La carta de Nápoles se inspira, como su nombre lo indica, en la cocina italiana con un toque porteño. La promesa es la de comida casera, fresca y reconfortante, similar a la que preparaban las abuelas. Al entrar, es común ver a Marcelo, uno de los cocineros, amasando pastas frescas a mano sobre una gran mesada de mármol, un gesto que subraya la apuesta por lo artesanal.

  • Los Puntos Fuertes: Las pastas caseras son, sin duda, el plato estrella y las más elogiadas por los clientes. Opciones como los sorrentinos rellenos de bondiola braseada a la cerveza negra o los agnolotti de espinaca con paté de funghi y queso de cabra reciben excelentes comentarios. Los panes saborizados que acompañan el servicio también son destacados como "imperdibles". Además, los sándwiches robustos y bien preparados figuran entre las opciones más seguras y satisfactorias.
  • Las Inconsistencias: A pesar de los aciertos, la cocina puede ser irregular. La pizza, un pilar de la cocina italiana, es uno de los puntos débiles según varias opiniones. Los comentarios apuntan a una falta de sabor y escasez de ingredientes, describiéndola como "nada del otro mundo". Otro aspecto crítico mencionado es la temperatura de los platos; algunos comensales han reportado recibir la comida fría, lo que desmerece la experiencia. También se han señalado inconsistencias entre el nombre de un plato en la carta y lo que finalmente llega a la mesa.

Este local funciona con la versatilidad de una rotisería que ofrece servicio para llevar, pero su verdadero valor se encuentra en la experiencia de comer rodeado de historia. En un panorama gastronómico donde abundan las parrillas, Nápoles ofrece una alternativa completamente diferente, centrada en la pasta y en un ambiente que ninguna parrilla tradicional podría replicar.

Servicio y Atención: Una Moneda de Dos Caras

La atención en Nápoles parece variar significativamente dependiendo de la noche y del personal de turno. Por un lado, hay numerosas reseñas que alaban la amabilidad y profesionalismo del equipo, mencionando por su nombre a empleados como Natalia, Marcelo o Victoria, quienes han dejado una impresión muy positiva. Incluso se relata la cercanía del propio dueño, quien en ocasiones comparte charlas con los clientes e invita aperitivos, un gesto que añade un toque personal y cálido.

Sin embargo, no todas las experiencias son iguales.

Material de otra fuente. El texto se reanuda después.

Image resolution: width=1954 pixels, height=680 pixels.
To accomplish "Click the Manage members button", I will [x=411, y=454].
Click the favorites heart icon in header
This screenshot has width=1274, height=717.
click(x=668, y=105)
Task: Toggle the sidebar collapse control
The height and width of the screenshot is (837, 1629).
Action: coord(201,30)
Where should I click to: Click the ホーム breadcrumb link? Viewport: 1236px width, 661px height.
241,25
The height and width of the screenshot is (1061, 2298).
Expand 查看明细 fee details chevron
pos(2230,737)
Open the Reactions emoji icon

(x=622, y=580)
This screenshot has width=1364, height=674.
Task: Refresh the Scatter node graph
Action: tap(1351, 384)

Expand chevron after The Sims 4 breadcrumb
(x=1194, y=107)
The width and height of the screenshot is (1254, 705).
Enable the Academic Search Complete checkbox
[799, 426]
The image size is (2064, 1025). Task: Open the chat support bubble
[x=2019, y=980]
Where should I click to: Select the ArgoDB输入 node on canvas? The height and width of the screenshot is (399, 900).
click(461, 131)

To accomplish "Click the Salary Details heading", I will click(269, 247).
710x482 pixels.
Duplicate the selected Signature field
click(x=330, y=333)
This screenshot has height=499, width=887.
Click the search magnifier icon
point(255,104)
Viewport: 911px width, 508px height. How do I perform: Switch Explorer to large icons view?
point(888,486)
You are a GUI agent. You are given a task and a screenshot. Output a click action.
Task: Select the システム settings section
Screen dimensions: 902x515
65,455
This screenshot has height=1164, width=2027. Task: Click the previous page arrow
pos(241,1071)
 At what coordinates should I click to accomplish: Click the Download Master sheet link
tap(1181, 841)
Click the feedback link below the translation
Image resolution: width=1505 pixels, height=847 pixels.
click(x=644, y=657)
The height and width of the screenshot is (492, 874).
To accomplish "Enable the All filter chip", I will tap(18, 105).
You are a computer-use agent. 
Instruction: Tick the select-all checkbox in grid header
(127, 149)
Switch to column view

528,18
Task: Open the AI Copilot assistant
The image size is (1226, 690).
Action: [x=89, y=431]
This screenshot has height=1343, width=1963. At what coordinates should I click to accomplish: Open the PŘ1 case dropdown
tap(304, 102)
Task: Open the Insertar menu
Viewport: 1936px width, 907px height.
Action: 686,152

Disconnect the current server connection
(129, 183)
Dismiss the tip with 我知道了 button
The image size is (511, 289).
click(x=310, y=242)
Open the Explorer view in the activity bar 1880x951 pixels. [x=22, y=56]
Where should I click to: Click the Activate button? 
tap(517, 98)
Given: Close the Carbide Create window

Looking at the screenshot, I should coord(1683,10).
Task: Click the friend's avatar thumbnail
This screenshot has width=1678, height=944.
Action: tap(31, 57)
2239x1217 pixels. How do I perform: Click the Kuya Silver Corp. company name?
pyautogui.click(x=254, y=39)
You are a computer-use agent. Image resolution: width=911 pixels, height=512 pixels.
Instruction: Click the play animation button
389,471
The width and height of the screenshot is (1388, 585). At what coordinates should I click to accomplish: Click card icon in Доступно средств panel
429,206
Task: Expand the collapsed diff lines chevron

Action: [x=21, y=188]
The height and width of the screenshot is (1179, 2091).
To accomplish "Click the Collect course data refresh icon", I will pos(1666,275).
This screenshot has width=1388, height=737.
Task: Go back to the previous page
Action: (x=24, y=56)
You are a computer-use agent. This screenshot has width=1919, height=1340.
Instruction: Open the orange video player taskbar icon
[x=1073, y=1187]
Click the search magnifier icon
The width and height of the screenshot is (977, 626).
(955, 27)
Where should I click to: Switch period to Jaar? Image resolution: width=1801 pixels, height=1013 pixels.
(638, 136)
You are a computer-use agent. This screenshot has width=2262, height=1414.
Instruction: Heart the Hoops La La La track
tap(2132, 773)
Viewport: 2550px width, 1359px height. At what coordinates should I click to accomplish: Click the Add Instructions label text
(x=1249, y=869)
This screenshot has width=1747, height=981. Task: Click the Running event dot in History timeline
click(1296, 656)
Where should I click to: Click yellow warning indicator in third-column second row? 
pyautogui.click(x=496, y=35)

Otros clientes han sentido que el servicio puede ser brusco, desatento o realizado con "mala gana". Esta inconsistencia es un punto a considerar, ya que una atención deficiente puede afectar la percepción de una velada, por más espectacular que sea el entorno. El concepto del lugar, según su creador, es "poco presuntuoso" y sin protocolos rígidos, lo que puede ser interpretado como relajado y auténtico por algunos, o como una falta de profesionalismo por otros.

Bebidas y Otros Detalles

Como bar, Nápoles ofrece una carta de coctelería y vinos para acompañar la comida. Sin embargo, al igual que con la comida, la calidad puede ser variable, con algunos tragos que no cumplen las expectativas. Un detalle menor, pero recurrente en las críticas, es el hecho de servir las bebidas gaseosas en lata. Para algunos clientes, este punto rompe con la elegancia y el cuidado puesto en la decoración del lugar, sintiéndose fuera de lugar en un entorno tan especial.

¿Para Quién es Nápoles?

Nápoles es una elección ideal para quienes buscan más que solo una buena comida. Es un destino perfecto para una cita, una salida con amigos, o para llevar a turistas y mostrarles un rincón verdaderamente original de Buenos Aires. Su faceta de cafetería lo hace también apto para una merienda en un ambiente tranquilo y estimulante durante la tarde.

No obstante, los puristas gastronómicos que priorizan la excelencia culinaria por sobre todas las cosas podrían sentirse algo decepcionados por las irregularidades en la cocina. El propio dueño ha admitido con honestidad que quizás se coma mejor en otros restaurantes de la misma cuadra, pero que la experiencia global que ofrece Nápoles es inigualable. Es un bodegón moderno en espíritu: un lugar con alma, historia y una propuesta sincera, aunque no siempre perfecta. La visita vale la pena, entendiendo que se paga tanto por la comida como por el privilegio de cenar en un lugar que es, en sí mismo, una obra de arte.